### REQUIRED ACTION
All of the entries must be output exactly as they are.

### Stored data entries

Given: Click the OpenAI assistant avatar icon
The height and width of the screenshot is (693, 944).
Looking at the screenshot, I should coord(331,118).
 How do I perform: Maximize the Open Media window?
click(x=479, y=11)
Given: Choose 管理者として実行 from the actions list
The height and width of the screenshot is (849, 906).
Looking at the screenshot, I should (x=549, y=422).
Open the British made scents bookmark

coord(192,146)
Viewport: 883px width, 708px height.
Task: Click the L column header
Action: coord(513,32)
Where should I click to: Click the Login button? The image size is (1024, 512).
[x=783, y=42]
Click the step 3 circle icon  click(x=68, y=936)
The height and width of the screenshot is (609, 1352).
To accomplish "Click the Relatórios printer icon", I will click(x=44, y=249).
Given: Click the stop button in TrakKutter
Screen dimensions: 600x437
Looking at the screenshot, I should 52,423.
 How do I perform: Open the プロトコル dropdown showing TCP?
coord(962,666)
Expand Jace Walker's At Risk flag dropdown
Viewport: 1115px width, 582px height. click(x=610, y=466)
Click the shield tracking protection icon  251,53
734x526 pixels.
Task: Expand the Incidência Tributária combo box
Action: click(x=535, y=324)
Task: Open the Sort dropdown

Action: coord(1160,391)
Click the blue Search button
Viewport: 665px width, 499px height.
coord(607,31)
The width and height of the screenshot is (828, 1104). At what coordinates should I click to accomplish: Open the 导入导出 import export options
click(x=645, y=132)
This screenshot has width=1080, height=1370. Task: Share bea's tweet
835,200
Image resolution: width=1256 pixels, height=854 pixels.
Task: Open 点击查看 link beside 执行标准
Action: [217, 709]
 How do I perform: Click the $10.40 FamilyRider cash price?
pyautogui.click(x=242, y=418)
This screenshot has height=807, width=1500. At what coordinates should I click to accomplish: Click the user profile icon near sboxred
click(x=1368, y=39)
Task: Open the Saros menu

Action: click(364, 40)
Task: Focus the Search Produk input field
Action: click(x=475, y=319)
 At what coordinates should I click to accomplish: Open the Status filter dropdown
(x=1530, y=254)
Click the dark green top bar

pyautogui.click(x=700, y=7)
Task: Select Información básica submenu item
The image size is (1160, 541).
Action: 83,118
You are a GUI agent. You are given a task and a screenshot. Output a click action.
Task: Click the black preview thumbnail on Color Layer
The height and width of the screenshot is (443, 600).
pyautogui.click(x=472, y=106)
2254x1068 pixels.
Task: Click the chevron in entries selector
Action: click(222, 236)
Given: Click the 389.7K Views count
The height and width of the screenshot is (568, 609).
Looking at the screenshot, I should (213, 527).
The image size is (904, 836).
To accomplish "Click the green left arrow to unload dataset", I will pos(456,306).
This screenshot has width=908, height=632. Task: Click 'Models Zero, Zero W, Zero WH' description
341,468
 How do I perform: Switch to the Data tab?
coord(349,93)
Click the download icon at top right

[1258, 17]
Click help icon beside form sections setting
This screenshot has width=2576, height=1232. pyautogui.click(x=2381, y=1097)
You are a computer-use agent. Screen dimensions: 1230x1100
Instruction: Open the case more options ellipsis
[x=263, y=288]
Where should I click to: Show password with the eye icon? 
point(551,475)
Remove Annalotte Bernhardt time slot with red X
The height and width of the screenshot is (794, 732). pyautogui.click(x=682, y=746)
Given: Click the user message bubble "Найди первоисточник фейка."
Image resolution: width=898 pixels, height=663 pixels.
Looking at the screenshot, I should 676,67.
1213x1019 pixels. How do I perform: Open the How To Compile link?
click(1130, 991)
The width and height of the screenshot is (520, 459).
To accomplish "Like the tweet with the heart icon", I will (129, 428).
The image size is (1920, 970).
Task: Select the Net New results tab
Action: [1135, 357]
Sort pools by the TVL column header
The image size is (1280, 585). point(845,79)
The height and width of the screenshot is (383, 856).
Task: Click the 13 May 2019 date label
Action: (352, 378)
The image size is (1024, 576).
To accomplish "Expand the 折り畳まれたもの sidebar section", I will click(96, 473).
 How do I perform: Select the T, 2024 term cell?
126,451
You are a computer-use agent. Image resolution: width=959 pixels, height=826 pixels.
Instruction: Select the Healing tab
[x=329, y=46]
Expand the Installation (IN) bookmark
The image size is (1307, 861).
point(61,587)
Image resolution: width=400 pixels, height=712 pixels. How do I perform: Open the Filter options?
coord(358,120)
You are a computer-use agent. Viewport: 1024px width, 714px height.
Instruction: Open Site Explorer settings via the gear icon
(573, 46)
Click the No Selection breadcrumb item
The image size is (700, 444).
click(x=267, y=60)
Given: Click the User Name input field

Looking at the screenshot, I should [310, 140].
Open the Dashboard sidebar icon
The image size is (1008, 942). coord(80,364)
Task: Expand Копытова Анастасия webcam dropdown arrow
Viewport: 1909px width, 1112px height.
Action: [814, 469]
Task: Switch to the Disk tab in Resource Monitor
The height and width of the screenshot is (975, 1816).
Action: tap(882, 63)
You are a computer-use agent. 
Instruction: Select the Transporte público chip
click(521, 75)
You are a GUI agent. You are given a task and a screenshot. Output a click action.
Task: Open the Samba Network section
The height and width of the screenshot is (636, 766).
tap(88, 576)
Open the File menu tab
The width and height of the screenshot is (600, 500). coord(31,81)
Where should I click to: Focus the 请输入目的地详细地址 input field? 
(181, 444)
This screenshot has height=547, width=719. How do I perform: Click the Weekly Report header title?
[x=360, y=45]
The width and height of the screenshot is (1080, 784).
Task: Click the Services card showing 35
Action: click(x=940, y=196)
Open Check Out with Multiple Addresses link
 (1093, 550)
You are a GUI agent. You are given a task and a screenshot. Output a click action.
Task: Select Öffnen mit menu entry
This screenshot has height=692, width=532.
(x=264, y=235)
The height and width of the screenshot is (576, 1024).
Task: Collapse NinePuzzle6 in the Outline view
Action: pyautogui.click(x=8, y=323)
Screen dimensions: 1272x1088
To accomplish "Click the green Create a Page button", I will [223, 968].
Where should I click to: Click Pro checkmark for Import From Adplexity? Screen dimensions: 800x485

### ANSWER SPACE
Given: Click the OpenAI assistant avatar icon
The height and width of the screenshot is (693, 944).
Looking at the screenshot, I should coord(331,118).
 How do I perform: Maximize the Open Media window?
click(x=479, y=11)
Given: Choose 管理者として実行 from the actions list
The height and width of the screenshot is (849, 906).
Looking at the screenshot, I should (x=549, y=422).
Open the British made scents bookmark

coord(192,146)
Viewport: 883px width, 708px height.
Task: Click the L column header
Action: coord(513,32)
Where should I click to: Click the Login button? The image size is (1024, 512).
[x=783, y=42]
Click the step 3 circle icon  click(x=68, y=936)
The height and width of the screenshot is (609, 1352).
To accomplish "Click the Relatórios printer icon", I will click(x=44, y=249).
Given: Click the stop button in TrakKutter
Screen dimensions: 600x437
Looking at the screenshot, I should 52,423.
 How do I perform: Open the プロトコル dropdown showing TCP?
coord(962,666)
Expand Jace Walker's At Risk flag dropdown
Viewport: 1115px width, 582px height. click(x=610, y=466)
Click the shield tracking protection icon  251,53
734x526 pixels.
Task: Expand the Incidência Tributária combo box
Action: click(x=535, y=324)
Task: Open the Sort dropdown

Action: coord(1160,391)
Click the blue Search button
Viewport: 665px width, 499px height.
coord(607,31)
The width and height of the screenshot is (828, 1104). At what coordinates should I click to accomplish: Open the 导入导出 import export options
click(x=645, y=132)
This screenshot has width=1080, height=1370. Task: Share bea's tweet
835,200
Image resolution: width=1256 pixels, height=854 pixels.
Task: Open 点击查看 link beside 执行标准
Action: [217, 709]
 How do I perform: Click the $10.40 FamilyRider cash price?
pyautogui.click(x=242, y=418)
This screenshot has height=807, width=1500. At what coordinates should I click to accomplish: Click the user profile icon near sboxred
click(x=1368, y=39)
Task: Open the Saros menu

Action: click(364, 40)
Task: Focus the Search Produk input field
Action: click(x=475, y=319)
 At what coordinates should I click to accomplish: Open the Status filter dropdown
(x=1530, y=254)
Click the dark green top bar

pyautogui.click(x=700, y=7)
Task: Select Información básica submenu item
The image size is (1160, 541).
Action: 83,118
You are a GUI agent. You are given a task and a screenshot. Output a click action.
Task: Click the black preview thumbnail on Color Layer
The height and width of the screenshot is (443, 600).
pyautogui.click(x=472, y=106)
2254x1068 pixels.
Task: Click the chevron in entries selector
Action: click(222, 236)
Given: Click the 389.7K Views count
The height and width of the screenshot is (568, 609).
Looking at the screenshot, I should (213, 527).
The image size is (904, 836).
To accomplish "Click the green left arrow to unload dataset", I will pos(456,306).
This screenshot has width=908, height=632. Task: Click 'Models Zero, Zero W, Zero WH' description
341,468
 How do I perform: Switch to the Data tab?
coord(349,93)
Click the download icon at top right

[1258, 17]
Click help icon beside form sections setting
This screenshot has width=2576, height=1232. pyautogui.click(x=2381, y=1097)
You are a computer-use agent. Screen dimensions: 1230x1100
Instruction: Open the case more options ellipsis
[x=263, y=288]
Where should I click to: Show password with the eye icon? 
point(551,475)
Remove Annalotte Bernhardt time slot with red X
The height and width of the screenshot is (794, 732). pyautogui.click(x=682, y=746)
Given: Click the user message bubble "Найди первоисточник фейка."
Image resolution: width=898 pixels, height=663 pixels.
Looking at the screenshot, I should 676,67.
1213x1019 pixels. How do I perform: Open the How To Compile link?
click(1130, 991)
The width and height of the screenshot is (520, 459).
To accomplish "Like the tweet with the heart icon", I will (129, 428).
The image size is (1920, 970).
Task: Select the Net New results tab
Action: [1135, 357]
Sort pools by the TVL column header
The image size is (1280, 585). point(845,79)
The height and width of the screenshot is (383, 856).
Task: Click the 13 May 2019 date label
Action: (352, 378)
The image size is (1024, 576).
To accomplish "Expand the 折り畳まれたもの sidebar section", I will click(96, 473).
 How do I perform: Select the T, 2024 term cell?
126,451
You are a computer-use agent. Image resolution: width=959 pixels, height=826 pixels.
Instruction: Select the Healing tab
[x=329, y=46]
Expand the Installation (IN) bookmark
The image size is (1307, 861).
point(61,587)
Image resolution: width=400 pixels, height=712 pixels. How do I perform: Open the Filter options?
coord(358,120)
You are a computer-use agent. Viewport: 1024px width, 714px height.
Instruction: Open Site Explorer settings via the gear icon
(573, 46)
Click the No Selection breadcrumb item
The image size is (700, 444).
click(x=267, y=60)
Given: Click the User Name input field

Looking at the screenshot, I should [310, 140].
Open the Dashboard sidebar icon
The image size is (1008, 942). coord(80,364)
Task: Expand Копытова Анастасия webcam dropdown arrow
Viewport: 1909px width, 1112px height.
Action: [814, 469]
Task: Switch to the Disk tab in Resource Monitor
The height and width of the screenshot is (975, 1816).
Action: tap(882, 63)
You are a computer-use agent. 
Instruction: Select the Transporte público chip
click(521, 75)
You are a GUI agent. You are given a task and a screenshot. Output a click action.
Task: Open the Samba Network section
The height and width of the screenshot is (636, 766).
tap(88, 576)
Open the File menu tab
The width and height of the screenshot is (600, 500). coord(31,81)
Where should I click to: Focus the 请输入目的地详细地址 input field? 
(181, 444)
This screenshot has height=547, width=719. How do I perform: Click the Weekly Report header title?
[x=360, y=45]
The width and height of the screenshot is (1080, 784).
Task: Click the Services card showing 35
Action: click(x=940, y=196)
Open Check Out with Multiple Addresses link
 (1093, 550)
You are a GUI agent. You are given a task and a screenshot. Output a click action.
Task: Select Öffnen mit menu entry
This screenshot has height=692, width=532.
(x=264, y=235)
The height and width of the screenshot is (576, 1024).
Task: Collapse NinePuzzle6 in the Outline view
Action: pyautogui.click(x=8, y=323)
Screen dimensions: 1272x1088
To accomplish "Click the green Create a Page button", I will [223, 968].
Where should I click to: Click Pro checkmark for Import From Adplexity? Screen dimensions: 800x485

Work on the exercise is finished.